கண்ணிலே யுன்னைக் கண்டே உன்னிலே கண்ணைக் காண
மண்ணிலே விண்ணைக் கண்டே எண்ணிலே உன்னைப் போன்றே
தன்னிலே தானுய்த் தன்னந் தனியனாய்த் தனித்துத் தாளை
நண்ணிலே நண்ண நாடி நடப்பதே யோக மாகும்
kaṇṇilē yunnaik kaṇṭē unn ilē kaṇṇaik kāṇa
maṇṇilē viṇṇaik kaṇṭē eṇṇilē unnaip pōṉṟē
taṉṉilē tāṉuyt taṉṉan taṉiyaṉāyt taṉittut tāḷai
naṇṇilē naṇṇa nāṭi naṭappatē yōka mākuṁ.
Having seen You within the eye, to see the eye within You;
Having seen the sky within the earth, to have You within one’s reckoning/thought as one’s own likeness;
Having, within oneself, oneself be liberated—becoming the utterly solitary one, set apart—(and) holding fast to the Feet;
Seeking to draw near where nearness is (and) moving/abiding in that—this alone is yoga.

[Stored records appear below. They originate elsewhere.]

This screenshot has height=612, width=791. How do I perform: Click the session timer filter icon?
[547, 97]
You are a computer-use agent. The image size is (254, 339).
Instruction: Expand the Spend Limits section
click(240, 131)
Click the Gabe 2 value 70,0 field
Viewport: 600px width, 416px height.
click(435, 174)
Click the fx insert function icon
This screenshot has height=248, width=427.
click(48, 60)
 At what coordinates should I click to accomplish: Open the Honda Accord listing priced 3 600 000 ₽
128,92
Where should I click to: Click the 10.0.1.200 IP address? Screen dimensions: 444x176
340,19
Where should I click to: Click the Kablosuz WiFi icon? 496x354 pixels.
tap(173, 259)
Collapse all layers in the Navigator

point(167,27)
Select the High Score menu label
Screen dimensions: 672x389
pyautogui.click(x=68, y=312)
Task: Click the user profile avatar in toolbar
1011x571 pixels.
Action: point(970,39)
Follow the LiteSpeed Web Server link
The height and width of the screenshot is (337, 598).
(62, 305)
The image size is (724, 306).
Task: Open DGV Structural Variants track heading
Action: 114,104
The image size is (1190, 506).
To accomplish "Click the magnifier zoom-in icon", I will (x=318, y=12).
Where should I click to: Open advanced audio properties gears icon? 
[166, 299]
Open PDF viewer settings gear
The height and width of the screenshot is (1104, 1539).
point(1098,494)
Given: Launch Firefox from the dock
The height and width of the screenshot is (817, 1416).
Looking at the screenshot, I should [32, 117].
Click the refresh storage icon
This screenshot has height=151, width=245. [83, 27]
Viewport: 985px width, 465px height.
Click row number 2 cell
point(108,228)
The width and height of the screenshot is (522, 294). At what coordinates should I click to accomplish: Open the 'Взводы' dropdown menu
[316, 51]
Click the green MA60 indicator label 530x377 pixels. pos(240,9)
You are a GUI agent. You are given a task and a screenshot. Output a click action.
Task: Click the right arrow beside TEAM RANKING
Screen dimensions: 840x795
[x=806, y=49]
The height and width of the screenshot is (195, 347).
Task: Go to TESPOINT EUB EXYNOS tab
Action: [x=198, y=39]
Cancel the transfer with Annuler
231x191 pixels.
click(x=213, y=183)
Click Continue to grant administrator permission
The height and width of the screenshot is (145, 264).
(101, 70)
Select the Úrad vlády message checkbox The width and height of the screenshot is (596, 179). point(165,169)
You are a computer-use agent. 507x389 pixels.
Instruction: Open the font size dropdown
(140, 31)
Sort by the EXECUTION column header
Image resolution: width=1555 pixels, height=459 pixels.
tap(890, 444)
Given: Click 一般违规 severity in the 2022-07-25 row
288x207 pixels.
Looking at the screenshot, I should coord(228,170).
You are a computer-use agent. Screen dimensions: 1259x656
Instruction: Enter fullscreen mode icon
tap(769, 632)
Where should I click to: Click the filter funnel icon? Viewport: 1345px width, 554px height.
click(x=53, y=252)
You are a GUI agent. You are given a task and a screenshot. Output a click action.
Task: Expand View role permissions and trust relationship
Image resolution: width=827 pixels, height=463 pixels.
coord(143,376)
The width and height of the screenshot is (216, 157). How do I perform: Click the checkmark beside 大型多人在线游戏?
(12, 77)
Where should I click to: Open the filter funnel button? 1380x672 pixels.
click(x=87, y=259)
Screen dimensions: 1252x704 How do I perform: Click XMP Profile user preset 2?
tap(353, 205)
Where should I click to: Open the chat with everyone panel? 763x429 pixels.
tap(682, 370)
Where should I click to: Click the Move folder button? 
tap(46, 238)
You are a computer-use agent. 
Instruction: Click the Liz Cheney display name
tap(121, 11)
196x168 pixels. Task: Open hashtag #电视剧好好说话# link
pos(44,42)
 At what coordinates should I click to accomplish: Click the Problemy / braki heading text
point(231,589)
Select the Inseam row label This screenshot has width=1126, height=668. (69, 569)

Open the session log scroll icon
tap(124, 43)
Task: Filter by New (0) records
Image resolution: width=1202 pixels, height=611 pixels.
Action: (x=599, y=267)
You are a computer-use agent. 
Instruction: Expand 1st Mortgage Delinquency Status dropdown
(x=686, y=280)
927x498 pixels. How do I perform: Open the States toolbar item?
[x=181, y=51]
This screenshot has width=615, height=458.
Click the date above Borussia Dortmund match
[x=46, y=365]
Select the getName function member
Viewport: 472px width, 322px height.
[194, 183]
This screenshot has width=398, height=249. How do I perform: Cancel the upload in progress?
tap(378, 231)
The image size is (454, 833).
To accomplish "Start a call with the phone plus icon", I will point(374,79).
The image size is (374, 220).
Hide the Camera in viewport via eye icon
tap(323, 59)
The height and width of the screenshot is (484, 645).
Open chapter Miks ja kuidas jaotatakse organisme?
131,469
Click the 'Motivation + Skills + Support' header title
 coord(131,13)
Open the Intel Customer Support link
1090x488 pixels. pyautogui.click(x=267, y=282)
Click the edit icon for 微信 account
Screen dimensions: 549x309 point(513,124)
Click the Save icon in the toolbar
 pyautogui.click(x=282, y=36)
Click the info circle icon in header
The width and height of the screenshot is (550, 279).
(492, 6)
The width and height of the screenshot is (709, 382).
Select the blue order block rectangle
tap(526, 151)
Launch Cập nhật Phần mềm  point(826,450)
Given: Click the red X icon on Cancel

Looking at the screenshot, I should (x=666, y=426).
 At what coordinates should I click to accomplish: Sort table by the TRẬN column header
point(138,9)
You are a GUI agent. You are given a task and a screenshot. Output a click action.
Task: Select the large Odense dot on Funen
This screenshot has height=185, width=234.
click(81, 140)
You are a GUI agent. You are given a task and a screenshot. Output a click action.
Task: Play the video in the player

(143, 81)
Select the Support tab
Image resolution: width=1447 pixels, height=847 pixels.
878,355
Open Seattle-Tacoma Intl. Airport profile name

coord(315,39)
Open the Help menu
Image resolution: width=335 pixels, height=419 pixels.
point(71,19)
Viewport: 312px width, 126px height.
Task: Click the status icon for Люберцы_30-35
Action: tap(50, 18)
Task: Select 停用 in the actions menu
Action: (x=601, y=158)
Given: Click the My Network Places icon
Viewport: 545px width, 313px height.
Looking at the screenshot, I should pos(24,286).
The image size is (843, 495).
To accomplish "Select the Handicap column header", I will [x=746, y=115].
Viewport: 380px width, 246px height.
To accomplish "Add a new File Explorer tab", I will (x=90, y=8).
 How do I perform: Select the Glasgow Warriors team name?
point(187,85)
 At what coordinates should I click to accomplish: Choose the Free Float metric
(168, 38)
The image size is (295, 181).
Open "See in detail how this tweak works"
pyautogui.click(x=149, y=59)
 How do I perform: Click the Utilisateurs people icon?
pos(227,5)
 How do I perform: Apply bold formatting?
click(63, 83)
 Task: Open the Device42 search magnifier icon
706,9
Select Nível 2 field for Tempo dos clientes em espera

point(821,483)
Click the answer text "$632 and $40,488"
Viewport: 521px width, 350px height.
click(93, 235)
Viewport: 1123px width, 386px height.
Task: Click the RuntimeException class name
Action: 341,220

Yoga is the practice of reciprocal seeing: the Divine (or Guru/Self) is recognized in one’s very faculty of seeing, and the act of seeing is recognized as belonging to That. When the ‘heavenly’ is perceived within the ‘earthly’ body, and the mind’s measures (numbers, reckonings, concepts) begin to mirror the nature of That, the practitioner becomes inwardly self-redeemed—standing as the solitary, undivided awareness—yet anchored in the ‘Feet’ (the foundational principle, the Guru’s ground, or the final state). Continually seeking the subtlest nearness and abiding in it as one walks and lives: this is yoga.
The verse stacks paired inversions—You-in-eye / eye-in-You; sky-in-earth—to point toward Siddhar non-duality and microcosm–macrocosm identity.
1) “Seeing You in the eye; seeing the eye in You”: This is both yogic and epistemic. Yogically, “eye” can be the organ of perception or the inner eye (ajñā). Epistemically, it reverses subject–object: the seeker first objectifies the Divine as ‘seen’, then turns around to see the very seer/perception as arising in (or identical with) the Divine. It implies that perception is not merely a human faculty but a mode of the Absolute.
2) “Seeing sky in earth”: A classic Siddhar move—rejecting a strict split between mundane body (mண், earth) and transcendent space/consciousness (விண், sky). The ‘heavenly’ is discovered within embodied life, suggesting that liberation is not elsewhere but immanent in the body-temple and its subtle spaces.
3) “In thought/number, as Your likeness”: “எண்” can mean number, reckoning, calculation, or thought. The line can indicate purification of cognition: even conceptualization, measurement, and discriminating intelligence becomes conformed to the Divine pattern. It may also hint at inner ‘counts’ used in breath/mantra disciplines, where numerical practice becomes a mirror of the Divine.
4) “Within oneself, oneself is liberated; solitary; holding the Feet”: Liberation is described as an inward event (self-by-self, in-self), culminating in “tannam taniyan” (the utterly alone/unique one)—a phrase resonant with advaitic aloneness (no second). Yet the verse retains devotional grounding: “Feet” can be the Guru’s feet (disciplic surrender), Śiva’s feet (grace), or an alchemical-yogic ‘base’ (a foundational state or seat). The coexistence of solitary non-duality and ‘holding the Feet’ preserves the Siddhar tension between self-realization and grace/anchoring.
5) “Seeking nearness and walking in it”: Yoga is not framed as posture or mere technique but as lived abidance—approaching what is already ‘near’ (inner-most presence) and conducting one’s life from that proximity. The repetition “naṇṇilē naṇṇa” (near-in/near-to) suggests that the sought reality is not distant; practice is the art of turning toward the ever-near.